= Heinz Emigholz =

Heinz Emigholz (born 22 January 1948 in Achim, near Bremen, Germany) is a filmmaker, actor, artist, writer and producer. He lives and works in Berlin and Malta. Emigholz has produced a comprehensive filmic and artistic oeuvre and has also done performance art and acted in other directors’ films (Cynthia Beatt, Silke Grossmann, Stefan Hayn, Birgit and Wilhelm Hein, Ken Jacobs, Sheila McLaughlin, Sandra Nettelbeck, Elfi Mikesch, Lior Shamriz, Joseph Vilsmaier, Klaus Wyborny a.o.).

== Career ==
Emigholz has been trained as an illustrator and a retoucher. He has studied philosophy and literary studies at the university in Hamburg. In 1968 he started to work with the medium film. Since 1973 Emigholz is working independently as a self-employed artist in the USA and in Germany. In 1978 he founded the film company Pym Films.

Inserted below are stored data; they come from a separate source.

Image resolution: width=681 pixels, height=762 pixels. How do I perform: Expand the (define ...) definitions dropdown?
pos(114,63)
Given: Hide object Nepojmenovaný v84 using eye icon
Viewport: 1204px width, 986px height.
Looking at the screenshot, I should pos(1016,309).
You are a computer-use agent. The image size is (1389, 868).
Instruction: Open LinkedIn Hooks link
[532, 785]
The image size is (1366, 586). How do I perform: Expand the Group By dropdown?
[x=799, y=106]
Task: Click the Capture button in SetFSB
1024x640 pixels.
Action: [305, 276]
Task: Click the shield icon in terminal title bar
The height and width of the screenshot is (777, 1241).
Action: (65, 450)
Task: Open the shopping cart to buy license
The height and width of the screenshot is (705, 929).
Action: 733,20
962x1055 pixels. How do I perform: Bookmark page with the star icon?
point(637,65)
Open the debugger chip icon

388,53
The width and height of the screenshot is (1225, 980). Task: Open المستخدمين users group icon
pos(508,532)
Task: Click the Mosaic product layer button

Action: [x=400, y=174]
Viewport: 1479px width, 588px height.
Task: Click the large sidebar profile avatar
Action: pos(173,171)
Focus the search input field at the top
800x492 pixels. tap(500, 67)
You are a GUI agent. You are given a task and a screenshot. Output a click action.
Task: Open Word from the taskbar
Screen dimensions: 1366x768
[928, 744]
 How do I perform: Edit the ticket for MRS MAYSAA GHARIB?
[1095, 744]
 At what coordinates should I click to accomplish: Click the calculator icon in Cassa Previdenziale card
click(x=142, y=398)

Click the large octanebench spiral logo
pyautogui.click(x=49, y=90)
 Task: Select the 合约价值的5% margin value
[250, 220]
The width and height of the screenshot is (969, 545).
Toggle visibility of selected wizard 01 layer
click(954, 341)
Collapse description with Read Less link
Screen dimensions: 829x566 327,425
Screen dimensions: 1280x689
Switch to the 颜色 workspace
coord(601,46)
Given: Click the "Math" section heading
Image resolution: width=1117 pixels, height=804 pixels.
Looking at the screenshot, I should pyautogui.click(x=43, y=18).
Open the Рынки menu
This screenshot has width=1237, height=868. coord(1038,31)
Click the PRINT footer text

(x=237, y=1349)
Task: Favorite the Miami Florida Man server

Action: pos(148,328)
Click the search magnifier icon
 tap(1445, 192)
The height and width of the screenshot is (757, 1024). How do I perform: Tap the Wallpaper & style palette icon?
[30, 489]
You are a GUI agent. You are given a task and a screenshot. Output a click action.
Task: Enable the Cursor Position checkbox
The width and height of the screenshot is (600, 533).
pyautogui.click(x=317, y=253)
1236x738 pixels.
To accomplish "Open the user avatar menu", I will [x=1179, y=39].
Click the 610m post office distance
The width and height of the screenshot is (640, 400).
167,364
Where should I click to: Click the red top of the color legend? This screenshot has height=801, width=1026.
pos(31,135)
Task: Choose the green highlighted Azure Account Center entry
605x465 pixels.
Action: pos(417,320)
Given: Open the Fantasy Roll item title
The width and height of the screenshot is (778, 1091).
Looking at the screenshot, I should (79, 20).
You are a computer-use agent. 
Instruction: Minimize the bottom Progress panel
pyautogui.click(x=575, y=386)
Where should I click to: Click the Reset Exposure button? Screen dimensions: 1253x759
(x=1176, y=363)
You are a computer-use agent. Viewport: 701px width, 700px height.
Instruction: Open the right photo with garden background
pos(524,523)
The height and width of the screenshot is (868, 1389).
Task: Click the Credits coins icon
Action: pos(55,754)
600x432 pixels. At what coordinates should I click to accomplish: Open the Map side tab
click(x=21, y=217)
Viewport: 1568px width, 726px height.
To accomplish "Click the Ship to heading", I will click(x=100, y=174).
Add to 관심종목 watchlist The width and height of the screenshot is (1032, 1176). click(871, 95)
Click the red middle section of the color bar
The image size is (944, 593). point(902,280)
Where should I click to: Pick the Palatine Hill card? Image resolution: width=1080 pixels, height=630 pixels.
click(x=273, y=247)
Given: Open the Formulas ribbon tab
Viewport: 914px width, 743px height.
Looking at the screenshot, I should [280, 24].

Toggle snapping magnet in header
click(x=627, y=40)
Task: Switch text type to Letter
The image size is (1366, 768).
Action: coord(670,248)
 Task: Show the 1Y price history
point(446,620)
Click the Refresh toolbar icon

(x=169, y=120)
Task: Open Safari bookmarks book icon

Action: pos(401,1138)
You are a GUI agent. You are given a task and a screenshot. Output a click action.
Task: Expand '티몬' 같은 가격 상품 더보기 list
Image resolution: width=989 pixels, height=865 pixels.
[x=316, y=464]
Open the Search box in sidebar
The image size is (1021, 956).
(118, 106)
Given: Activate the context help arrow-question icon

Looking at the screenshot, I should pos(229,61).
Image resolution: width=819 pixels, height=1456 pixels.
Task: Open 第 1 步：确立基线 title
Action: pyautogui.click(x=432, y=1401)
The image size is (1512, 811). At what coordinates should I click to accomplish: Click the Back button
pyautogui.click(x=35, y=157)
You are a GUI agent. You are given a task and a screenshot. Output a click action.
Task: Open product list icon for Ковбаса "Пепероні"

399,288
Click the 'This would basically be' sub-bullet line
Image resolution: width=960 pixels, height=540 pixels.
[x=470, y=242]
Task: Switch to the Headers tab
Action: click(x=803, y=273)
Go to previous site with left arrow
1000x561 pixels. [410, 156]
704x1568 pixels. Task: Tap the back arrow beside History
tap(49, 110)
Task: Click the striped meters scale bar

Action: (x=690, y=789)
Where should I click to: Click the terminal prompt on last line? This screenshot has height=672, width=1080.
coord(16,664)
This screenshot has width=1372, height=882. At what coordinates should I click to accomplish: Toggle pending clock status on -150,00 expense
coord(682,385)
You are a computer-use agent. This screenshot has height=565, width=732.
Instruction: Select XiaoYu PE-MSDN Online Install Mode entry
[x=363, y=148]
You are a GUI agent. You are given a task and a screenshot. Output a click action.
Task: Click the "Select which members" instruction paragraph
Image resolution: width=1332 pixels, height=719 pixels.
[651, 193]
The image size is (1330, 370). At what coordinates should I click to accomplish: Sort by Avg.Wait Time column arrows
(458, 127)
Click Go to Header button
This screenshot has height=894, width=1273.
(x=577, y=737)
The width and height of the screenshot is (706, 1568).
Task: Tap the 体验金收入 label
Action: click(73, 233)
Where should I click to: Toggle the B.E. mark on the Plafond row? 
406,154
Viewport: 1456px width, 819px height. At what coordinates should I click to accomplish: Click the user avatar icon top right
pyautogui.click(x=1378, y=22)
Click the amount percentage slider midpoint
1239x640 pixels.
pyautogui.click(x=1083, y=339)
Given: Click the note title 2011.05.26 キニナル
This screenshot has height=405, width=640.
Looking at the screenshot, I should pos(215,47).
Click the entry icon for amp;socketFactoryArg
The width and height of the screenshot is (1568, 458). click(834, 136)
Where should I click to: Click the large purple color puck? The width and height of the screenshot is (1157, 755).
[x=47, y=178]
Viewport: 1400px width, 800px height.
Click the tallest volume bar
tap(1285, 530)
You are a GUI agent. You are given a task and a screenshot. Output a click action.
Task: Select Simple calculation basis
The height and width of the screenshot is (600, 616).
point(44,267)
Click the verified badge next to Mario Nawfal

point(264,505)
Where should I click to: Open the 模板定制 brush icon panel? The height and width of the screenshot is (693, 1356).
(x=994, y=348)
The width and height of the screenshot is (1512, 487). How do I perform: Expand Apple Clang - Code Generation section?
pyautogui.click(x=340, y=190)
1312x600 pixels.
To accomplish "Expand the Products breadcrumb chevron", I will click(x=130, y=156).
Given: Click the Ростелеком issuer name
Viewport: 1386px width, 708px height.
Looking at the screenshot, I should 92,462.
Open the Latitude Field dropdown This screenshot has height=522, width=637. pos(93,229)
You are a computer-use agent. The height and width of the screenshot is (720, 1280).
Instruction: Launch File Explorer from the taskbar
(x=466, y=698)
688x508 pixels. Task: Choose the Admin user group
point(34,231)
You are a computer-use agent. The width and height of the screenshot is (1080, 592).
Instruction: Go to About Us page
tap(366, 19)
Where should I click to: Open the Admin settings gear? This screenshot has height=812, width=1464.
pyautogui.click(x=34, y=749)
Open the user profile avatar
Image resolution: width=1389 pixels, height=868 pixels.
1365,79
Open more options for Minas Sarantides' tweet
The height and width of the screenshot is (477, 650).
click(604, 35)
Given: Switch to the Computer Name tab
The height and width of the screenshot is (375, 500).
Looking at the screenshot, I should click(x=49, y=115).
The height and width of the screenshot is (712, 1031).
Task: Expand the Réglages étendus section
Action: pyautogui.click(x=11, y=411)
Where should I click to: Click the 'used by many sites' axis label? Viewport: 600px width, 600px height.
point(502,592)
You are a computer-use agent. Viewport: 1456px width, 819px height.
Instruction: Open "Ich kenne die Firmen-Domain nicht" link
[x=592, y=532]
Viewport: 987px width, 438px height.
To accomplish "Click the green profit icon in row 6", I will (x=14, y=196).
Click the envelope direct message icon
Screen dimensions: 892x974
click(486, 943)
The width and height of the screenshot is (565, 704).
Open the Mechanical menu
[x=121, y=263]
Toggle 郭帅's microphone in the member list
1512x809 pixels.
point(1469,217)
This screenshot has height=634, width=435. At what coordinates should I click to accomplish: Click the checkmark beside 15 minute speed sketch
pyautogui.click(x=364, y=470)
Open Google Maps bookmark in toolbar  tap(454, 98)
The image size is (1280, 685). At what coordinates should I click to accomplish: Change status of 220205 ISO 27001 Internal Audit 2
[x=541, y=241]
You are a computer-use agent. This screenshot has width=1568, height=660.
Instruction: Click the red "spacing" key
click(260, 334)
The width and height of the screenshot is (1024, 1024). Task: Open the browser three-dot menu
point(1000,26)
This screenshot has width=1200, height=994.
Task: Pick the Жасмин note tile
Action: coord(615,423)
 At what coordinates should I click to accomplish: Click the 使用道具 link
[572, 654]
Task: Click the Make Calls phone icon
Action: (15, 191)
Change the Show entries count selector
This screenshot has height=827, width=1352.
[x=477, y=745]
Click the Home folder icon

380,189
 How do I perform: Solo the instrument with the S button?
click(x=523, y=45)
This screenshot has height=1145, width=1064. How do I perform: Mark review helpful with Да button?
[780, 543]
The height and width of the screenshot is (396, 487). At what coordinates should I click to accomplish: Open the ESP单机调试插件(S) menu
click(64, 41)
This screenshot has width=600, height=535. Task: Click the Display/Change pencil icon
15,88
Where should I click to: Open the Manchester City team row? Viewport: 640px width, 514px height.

Between 1993-2013 he was Professor for Experimental film at Berlin University of the Arts, where he founded the Institute for Time Based Media. In 2006 he started publishing the series DVD-Edition des Filminstituts with selected film works by graduates of his Art and Media degree program (continued by Professor Thomas Arslan). Among his students were Tomma Abts, Till Beckmann Niklas Goldbach, Lilli Kuschel, Jörg Langkau, Rita Macedo, Salome Machaidze, Marta Popivoda, Markus Ruff, Lior Shamriz, Tal Sterngast, Clarissa Thieme.
Since 2010 he is Professor for film at European Graduate School in Saas-Fee, Switzerland. Since 2012 Emigholz is a member of Akademie der Künste Berlin in the section Visual Arts.

==Films==
Emigholz’s first films, dating back to the early 1970s and the context of avant-garde and Experimental film, display "a complex interaction between abstract temporal compositions – or filmic movements, respectively – and selected urban and natural landscapes" (Emigholz).

In Demon (1976/77), he began to examine words. The film explores the prose poem "Le Démon de l’Analogie" (The Demon of Analogy) by Stéphane Mallarmé. "Just as previous films were cut so that fixed features of the landscape and their connections met with a score, in this film, there is one shot for each word." (Frieda Grafe) Emigholz included narrative and scenic elements in Normalsatz / Ordinary Sentence (1978–81) and his subsequent films.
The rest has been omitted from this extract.